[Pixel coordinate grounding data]
# # # # # # #
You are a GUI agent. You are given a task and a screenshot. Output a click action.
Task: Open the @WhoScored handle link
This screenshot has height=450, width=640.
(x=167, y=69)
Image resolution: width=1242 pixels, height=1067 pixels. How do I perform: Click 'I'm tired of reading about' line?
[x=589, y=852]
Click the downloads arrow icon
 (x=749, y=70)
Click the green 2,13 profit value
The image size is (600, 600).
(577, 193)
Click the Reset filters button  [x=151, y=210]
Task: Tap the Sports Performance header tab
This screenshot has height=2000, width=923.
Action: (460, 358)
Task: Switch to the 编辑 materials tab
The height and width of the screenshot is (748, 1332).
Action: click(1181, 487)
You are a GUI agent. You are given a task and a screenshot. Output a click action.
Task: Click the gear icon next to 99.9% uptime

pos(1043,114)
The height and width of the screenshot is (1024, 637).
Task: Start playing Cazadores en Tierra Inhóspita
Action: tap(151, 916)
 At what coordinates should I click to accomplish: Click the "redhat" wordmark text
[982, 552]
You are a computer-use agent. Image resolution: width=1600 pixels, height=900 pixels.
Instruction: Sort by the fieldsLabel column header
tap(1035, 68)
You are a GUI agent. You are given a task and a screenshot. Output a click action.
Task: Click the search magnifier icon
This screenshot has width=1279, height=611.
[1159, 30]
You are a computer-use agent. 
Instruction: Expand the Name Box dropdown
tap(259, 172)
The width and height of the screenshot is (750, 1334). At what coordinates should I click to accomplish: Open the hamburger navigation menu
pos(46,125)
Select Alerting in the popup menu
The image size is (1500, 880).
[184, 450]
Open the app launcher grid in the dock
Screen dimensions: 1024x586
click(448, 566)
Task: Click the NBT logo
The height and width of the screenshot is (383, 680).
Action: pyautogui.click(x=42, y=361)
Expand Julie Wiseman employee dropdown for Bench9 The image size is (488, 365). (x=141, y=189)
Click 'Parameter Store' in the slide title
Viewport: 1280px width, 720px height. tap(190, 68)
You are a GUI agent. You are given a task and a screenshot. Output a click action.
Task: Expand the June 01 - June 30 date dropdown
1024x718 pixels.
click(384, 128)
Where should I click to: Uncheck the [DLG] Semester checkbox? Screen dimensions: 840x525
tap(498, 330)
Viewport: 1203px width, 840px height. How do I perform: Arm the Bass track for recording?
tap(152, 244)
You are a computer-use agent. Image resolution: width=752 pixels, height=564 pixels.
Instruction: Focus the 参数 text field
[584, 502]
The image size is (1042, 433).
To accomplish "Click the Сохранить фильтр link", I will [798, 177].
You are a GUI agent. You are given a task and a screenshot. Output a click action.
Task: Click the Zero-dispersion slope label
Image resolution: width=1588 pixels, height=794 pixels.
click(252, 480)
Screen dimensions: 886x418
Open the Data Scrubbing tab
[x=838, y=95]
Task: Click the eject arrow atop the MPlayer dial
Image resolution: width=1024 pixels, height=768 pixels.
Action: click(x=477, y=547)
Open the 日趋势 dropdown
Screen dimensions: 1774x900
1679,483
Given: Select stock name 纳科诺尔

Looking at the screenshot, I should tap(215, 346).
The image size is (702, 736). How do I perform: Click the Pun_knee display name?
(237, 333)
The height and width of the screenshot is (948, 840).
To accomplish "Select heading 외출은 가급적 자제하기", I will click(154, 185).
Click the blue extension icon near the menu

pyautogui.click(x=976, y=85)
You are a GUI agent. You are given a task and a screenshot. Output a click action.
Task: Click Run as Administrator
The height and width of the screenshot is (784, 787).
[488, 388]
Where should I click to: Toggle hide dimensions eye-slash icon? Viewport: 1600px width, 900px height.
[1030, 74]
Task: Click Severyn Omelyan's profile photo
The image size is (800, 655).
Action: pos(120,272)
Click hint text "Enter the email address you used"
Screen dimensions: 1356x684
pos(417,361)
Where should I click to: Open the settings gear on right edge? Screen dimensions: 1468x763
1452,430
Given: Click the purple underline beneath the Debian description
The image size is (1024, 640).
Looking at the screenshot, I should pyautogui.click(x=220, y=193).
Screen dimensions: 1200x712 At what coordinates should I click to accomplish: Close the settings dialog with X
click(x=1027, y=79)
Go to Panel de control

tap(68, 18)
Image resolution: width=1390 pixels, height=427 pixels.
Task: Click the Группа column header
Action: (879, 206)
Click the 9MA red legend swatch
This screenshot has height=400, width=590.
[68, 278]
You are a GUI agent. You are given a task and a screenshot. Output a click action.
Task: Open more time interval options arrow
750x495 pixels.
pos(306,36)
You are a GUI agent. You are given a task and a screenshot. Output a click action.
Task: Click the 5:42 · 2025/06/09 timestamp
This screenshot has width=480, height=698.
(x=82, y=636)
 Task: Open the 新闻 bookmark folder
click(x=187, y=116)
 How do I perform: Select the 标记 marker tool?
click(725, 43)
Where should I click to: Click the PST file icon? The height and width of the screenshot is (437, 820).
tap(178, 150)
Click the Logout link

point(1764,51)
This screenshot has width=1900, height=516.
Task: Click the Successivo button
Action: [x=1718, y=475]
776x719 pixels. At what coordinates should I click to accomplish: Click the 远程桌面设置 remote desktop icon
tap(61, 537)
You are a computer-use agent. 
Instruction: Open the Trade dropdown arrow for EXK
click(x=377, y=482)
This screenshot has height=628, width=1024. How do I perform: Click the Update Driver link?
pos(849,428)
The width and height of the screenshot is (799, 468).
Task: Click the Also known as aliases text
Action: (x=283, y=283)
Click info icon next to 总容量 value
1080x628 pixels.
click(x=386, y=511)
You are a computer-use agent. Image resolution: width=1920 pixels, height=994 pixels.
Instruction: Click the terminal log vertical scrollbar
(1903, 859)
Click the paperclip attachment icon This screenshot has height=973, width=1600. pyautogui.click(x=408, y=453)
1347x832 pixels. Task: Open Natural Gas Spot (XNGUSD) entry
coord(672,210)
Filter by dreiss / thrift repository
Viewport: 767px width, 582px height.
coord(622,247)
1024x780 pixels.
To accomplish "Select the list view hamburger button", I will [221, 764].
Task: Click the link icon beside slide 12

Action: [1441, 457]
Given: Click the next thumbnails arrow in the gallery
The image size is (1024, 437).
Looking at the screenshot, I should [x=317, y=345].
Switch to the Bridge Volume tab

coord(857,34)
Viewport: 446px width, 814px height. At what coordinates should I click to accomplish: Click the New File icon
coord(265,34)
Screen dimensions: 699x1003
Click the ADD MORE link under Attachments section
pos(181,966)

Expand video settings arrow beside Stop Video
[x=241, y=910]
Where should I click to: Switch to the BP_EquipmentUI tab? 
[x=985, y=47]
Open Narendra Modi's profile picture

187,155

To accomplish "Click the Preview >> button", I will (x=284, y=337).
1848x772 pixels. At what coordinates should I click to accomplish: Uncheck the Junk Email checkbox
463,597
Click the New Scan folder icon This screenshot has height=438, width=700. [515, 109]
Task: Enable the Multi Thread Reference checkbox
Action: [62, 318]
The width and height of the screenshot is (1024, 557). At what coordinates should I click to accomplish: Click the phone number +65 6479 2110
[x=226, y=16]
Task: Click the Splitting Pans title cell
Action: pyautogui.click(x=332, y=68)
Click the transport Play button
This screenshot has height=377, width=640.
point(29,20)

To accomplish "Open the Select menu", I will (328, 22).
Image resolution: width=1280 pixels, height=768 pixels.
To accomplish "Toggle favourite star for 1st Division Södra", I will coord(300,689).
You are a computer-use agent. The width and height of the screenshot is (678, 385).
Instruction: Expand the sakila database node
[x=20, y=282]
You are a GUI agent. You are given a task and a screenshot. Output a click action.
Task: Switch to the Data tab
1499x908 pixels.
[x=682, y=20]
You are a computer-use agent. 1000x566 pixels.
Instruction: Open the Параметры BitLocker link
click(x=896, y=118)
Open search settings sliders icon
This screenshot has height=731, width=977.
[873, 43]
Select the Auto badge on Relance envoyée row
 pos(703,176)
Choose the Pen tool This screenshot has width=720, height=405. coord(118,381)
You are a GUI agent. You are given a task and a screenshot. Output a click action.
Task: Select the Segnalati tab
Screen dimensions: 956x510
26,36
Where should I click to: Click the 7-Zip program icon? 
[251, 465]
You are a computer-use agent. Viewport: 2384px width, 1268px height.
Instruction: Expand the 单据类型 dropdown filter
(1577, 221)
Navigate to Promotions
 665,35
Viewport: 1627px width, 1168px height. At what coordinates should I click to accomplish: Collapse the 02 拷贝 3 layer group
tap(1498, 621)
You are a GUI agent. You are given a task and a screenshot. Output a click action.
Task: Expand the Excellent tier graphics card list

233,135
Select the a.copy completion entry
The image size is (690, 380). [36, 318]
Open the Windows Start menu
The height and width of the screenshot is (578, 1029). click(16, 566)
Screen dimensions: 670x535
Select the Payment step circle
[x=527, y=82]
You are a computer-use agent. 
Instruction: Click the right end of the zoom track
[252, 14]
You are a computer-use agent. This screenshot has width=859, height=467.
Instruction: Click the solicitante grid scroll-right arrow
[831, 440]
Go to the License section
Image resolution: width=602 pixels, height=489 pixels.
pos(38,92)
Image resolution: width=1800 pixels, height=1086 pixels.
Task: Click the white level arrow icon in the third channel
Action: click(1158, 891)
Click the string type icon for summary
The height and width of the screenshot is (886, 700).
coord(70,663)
# # # # # # #
From the records above, copy each line that contains the word "search".

Task: Click the search magnifier icon
Open search settings sliders icon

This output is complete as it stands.